15 years later and its evident from more racist police practices, locally, that something is different with cops in Cleveland, East Cleveland, Euclid, Akron, Lorain, Elyria, Warren, Youngstown and parts in between that should cause mayors, councils and commissioners cause for concern

CLEVELAND, OH – In November 2006 I reviewed an FBI bulletin released October 17, 2006 which sought to alert elected officials that white supremacists were infiltrating law enforcement offices.  At the time I was serving my 10th month as East Cleveland’s mayor and director of public safety.  The late Patricia Lane was the civil service chief of police I had inherited.   The late Almeta Johnson, Cleveland’s first female chief prosecuting attorney, served as my director of law and chief prosecutor.

The original version of the FBI’s bulletin was heavily-redacted as it portrayed how white supremacist law enforcement officers had access to “intelligence gathering” tools such as its National Crime Information Center (NCIC) database or Ohio’s Law Enforcement Automated Data Systems (LEADS) to acquire information about their “elected official” targets or people who were “protected” as sources.

The Congress of the United States of America’s Subcommittee on Civil Rights and Civil Liberties last September 2020 released the unredacted version of the 2006 FBI Bulletin during a hearing.  U.S. Rep. Ayonna Pressley in the video I’ve shared above is shown accepting testimony from witnesses about the continued problem with white supremacists who have now become embedded within law enforcement since the FBI Bulletin’s release 15 years ago.  The concept of law enforcement officers who were white supremacists working as police, dispatchers, jailers, prosecutors, probation officers, baliffs and judges was alarming when I read the redacted FBI Bulletin in 2006.

I had worked as a reporter for the Call & Post newspaper and had read stories in its “morgue” that covered jail hangings occurring in Cleveland and the surrounding suburbs with all Caucasian criminal justice workers.  The FBI’s warning gave them a new perspective.

So have the warrantless pursuits that are commonly mislabled “high speed police chases.”  So did prosecutors going through great lengths to avoid cops being charged for crimes; or police chiefs and safety directors calling crimes and civil rights abuses violations of “administrative offenses.”

The infiltration effort was organized, according to the FBI’s 2006 bulletin.  The infiltrators were described as “ghost skins” who could “avoid displays of their beliefs to blend into society and covertly advance white supremacist causes.”

The October 17, 2006 FBI bulletin used the example of an internet posting that promoted the infiltration as a form of “role playing.”

“You must get inside the mind of the person you are trying to duplicate,” the FBI bulletin explained.

It further went on to explain how white supremacists could infiltrate law enforcement and have access to tools and access to prosecutors, other federal and state law enforcement officers to learn of investigations that were targeting white supremacists or skinheads.

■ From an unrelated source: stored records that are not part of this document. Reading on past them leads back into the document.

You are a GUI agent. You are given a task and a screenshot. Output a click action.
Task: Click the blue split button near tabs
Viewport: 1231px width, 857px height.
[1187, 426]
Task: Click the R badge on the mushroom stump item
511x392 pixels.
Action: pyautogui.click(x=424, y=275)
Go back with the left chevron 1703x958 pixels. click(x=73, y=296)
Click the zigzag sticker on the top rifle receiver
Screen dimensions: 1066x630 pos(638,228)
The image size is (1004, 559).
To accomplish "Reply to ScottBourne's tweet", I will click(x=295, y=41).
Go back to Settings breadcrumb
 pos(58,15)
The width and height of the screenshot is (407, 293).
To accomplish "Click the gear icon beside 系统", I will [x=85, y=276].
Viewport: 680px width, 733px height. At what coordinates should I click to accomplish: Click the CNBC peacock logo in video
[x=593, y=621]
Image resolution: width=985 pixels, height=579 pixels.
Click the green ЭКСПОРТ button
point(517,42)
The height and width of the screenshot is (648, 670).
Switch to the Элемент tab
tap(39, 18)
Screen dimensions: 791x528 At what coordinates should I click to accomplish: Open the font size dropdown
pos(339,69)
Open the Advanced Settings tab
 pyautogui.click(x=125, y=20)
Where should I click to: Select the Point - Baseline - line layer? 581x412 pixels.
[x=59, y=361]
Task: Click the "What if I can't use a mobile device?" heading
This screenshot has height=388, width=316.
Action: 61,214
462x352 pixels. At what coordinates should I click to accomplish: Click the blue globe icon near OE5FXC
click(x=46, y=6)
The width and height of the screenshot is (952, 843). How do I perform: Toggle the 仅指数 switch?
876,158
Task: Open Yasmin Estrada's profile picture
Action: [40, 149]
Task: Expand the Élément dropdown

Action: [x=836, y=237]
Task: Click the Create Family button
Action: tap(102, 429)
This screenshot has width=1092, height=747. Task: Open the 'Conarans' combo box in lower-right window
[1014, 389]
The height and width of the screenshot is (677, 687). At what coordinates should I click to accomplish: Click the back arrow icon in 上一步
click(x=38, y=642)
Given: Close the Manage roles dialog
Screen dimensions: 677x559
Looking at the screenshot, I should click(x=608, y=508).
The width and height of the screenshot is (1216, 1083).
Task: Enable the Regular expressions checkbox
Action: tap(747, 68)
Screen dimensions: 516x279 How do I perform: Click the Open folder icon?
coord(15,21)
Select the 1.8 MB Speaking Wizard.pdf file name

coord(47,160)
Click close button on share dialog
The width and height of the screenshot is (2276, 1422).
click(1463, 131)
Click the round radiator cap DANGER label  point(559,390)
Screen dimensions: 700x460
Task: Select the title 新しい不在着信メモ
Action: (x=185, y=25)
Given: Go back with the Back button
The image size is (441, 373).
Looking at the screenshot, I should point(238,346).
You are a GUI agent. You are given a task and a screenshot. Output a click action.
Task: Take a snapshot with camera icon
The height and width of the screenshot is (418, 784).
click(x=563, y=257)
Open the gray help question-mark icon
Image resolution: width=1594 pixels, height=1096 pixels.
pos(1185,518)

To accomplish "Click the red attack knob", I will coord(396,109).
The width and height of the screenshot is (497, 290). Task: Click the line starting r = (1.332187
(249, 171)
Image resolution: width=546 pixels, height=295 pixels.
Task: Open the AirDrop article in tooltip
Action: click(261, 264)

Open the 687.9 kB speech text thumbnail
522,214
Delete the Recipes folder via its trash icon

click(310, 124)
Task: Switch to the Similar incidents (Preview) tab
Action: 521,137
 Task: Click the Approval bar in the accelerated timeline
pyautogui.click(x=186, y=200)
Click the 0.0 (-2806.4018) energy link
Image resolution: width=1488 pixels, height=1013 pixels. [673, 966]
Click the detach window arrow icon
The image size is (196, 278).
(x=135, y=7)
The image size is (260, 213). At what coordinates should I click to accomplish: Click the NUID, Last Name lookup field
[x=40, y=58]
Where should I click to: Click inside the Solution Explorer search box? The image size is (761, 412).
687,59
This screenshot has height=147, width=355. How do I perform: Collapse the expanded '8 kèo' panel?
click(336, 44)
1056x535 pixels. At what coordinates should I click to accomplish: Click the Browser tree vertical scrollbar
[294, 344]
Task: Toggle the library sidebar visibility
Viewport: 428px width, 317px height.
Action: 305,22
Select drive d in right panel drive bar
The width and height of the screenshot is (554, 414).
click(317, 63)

The states identified in the report where white supremacists were infiltrating police departments were Ohio, Illinois and Texas.

After I terminated Lane and appointed Ralph Spotts to replace her as police chief, I chose to get involved in the interviewing process for new police hires.  After recommendations were made by Spotts the applicants met with me.

I asked Caucasian applicants from small police departments in cities with no or few American Negro residents why they sought employment in a city with a 96 percent American Negro population.  I got answers from some that they wanted the “action” or “experience” which from my perspective was a disqualifier.  It was not my intent to hire inexperienced action junkies from any ethnic group to patrol a city where I had relatives and friends; and voters who had elected me to discharge the duties of a “chief law enforcement officer.”

I knew Section 737.11 of Ohio’s Revised Code required law enforcement officers to “obey and enforce” all the criminal laws of the United States and the State of Ohio.  I knew upholding the Constitution of the United States of America and the Constitution of Ohio was language included in the oaths of office I would administer to new hires.

After administering the oaths of office I asked each newly-appointed law enforcement officer if they’d read the two constitutions and all the federal and state criminal laws they had duties to uphold and obey.  They hadn’t.

They were informed that at some point in the future they’d see the oath of office they’d signed during a disciplinary hearing.  At that time they’d be reading criminal charges that were going to be filed against them for violating the constitutions and laws they hadn’t read but had promised to uphold and obey.

They were also reminded that the oath of office did not include obeying the collective bargaing agreement that my administration negotiated with the Fraternal Order of Police and that I knew better than them.  I wrote my own responses to their grievances.  Civil Service laws trumps collective bargaining agreements.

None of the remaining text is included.